Items from a dataset
===============

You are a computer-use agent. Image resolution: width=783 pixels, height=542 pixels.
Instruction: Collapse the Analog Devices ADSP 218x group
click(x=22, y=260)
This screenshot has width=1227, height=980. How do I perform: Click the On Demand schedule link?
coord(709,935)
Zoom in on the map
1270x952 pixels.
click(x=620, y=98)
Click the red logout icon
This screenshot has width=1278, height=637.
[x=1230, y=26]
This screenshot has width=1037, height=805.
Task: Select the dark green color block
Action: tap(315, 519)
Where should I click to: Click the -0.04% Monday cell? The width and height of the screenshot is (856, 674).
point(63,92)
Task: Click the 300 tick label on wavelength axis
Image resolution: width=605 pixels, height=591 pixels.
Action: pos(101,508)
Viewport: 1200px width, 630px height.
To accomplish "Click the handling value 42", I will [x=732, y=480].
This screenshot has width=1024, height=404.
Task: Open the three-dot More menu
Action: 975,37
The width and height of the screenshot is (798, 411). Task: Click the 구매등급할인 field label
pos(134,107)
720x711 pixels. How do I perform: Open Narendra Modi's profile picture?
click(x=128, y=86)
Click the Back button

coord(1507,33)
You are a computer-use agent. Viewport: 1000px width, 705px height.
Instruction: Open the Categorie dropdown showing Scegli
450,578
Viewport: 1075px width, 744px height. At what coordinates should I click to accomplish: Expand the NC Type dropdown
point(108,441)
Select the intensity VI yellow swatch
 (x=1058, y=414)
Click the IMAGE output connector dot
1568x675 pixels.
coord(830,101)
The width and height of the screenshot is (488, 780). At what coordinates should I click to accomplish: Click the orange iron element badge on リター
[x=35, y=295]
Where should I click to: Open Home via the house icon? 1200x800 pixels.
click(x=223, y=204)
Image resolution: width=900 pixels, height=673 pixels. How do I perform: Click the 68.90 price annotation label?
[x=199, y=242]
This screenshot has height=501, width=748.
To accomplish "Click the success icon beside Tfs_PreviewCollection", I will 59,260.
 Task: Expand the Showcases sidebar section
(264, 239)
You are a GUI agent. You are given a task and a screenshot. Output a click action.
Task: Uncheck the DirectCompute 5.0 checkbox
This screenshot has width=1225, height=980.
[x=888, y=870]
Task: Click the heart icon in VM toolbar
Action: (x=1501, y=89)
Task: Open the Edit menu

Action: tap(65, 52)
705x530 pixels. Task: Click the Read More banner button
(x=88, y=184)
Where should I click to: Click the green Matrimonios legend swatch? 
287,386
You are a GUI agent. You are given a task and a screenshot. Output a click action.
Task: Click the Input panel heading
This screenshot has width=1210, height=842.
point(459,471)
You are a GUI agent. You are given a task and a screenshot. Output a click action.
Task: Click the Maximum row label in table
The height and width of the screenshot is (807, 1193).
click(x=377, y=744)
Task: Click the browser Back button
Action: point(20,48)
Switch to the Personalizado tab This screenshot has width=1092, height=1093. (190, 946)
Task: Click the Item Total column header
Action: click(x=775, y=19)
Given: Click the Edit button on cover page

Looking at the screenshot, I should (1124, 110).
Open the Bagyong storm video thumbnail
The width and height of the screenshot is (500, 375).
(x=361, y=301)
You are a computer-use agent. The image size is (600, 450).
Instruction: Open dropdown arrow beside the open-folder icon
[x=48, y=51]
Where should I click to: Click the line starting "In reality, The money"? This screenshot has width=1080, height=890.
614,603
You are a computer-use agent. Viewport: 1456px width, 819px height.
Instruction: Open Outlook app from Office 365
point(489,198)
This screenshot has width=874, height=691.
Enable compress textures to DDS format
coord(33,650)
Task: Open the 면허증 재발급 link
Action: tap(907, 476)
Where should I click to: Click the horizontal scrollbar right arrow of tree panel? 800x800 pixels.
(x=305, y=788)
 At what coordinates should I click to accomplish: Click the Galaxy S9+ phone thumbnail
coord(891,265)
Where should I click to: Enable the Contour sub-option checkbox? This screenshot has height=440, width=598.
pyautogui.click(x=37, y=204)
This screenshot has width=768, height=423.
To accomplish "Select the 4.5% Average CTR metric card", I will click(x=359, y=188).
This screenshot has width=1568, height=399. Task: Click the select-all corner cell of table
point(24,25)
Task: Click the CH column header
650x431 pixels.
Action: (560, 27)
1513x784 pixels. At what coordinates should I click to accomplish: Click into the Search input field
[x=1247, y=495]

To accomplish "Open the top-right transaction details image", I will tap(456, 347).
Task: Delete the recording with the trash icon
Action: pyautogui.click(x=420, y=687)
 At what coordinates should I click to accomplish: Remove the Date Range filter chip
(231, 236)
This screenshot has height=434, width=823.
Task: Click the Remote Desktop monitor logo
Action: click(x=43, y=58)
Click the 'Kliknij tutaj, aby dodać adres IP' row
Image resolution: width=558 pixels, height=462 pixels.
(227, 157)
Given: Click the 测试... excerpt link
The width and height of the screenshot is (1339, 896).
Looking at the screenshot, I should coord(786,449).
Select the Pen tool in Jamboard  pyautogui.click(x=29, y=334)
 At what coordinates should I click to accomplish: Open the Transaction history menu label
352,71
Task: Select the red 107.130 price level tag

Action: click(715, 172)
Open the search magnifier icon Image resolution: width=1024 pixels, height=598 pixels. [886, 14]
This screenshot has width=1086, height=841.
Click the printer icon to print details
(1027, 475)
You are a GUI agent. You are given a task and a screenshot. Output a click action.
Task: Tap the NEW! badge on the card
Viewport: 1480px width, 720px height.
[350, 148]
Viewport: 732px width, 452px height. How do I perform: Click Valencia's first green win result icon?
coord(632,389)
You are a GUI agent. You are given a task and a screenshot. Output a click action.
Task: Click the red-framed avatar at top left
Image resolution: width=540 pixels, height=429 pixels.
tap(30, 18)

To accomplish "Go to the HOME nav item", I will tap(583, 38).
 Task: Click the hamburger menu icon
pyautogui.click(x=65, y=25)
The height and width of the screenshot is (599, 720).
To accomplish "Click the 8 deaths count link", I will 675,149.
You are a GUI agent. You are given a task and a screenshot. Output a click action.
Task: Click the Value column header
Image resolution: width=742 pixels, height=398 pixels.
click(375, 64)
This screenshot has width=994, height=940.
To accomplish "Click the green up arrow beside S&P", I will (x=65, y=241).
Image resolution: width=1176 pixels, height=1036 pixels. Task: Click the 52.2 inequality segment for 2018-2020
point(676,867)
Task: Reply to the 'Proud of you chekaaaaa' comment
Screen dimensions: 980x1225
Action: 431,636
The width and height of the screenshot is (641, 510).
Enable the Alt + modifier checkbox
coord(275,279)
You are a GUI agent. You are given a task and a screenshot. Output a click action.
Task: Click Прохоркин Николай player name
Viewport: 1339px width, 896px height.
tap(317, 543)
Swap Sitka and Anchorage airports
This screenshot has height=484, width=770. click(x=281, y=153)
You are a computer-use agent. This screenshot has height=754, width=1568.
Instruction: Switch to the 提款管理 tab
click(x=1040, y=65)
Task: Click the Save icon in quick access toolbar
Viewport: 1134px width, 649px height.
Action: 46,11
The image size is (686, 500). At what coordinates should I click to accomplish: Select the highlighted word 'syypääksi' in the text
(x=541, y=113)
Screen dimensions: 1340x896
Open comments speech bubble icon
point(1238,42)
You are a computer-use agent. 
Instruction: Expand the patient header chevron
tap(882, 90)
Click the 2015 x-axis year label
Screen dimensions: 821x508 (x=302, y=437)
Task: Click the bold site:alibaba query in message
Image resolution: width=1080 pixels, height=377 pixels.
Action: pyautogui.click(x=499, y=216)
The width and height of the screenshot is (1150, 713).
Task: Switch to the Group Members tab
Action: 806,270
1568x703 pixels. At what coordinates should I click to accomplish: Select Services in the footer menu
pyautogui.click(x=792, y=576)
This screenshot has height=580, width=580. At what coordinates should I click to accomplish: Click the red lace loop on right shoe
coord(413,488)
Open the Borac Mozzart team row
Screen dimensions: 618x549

===============

Brief
Working from the data above, extract solely the lines from the one containing "Task: Click the 300" through the one containing "This screenshot has height=501, width=748.", exactly as they appear, both included.

Exercise answer
Task: Click the 300 tick label on wavelength axis
Image resolution: width=605 pixels, height=591 pixels.
Action: pos(101,508)
Viewport: 1200px width, 630px height.
To accomplish "Click the handling value 42", I will [x=732, y=480].
This screenshot has width=1024, height=404.
Task: Open the three-dot More menu
Action: 975,37
The width and height of the screenshot is (798, 411). Task: Click the 구매등급할인 field label
pos(134,107)
720x711 pixels. How do I perform: Open Narendra Modi's profile picture?
click(x=128, y=86)
Click the Back button

coord(1507,33)
You are a computer-use agent. Viewport: 1000px width, 705px height.
Instruction: Open the Categorie dropdown showing Scegli
450,578
Viewport: 1075px width, 744px height. At what coordinates should I click to accomplish: Expand the NC Type dropdown
point(108,441)
Select the intensity VI yellow swatch
 (x=1058, y=414)
Click the IMAGE output connector dot
1568x675 pixels.
coord(830,101)
The width and height of the screenshot is (488, 780). At what coordinates should I click to accomplish: Click the orange iron element badge on リター
[x=35, y=295]
Where should I click to: Open Home via the house icon? 1200x800 pixels.
click(x=223, y=204)
Image resolution: width=900 pixels, height=673 pixels. How do I perform: Click the 68.90 price annotation label?
[x=199, y=242]
This screenshot has height=501, width=748.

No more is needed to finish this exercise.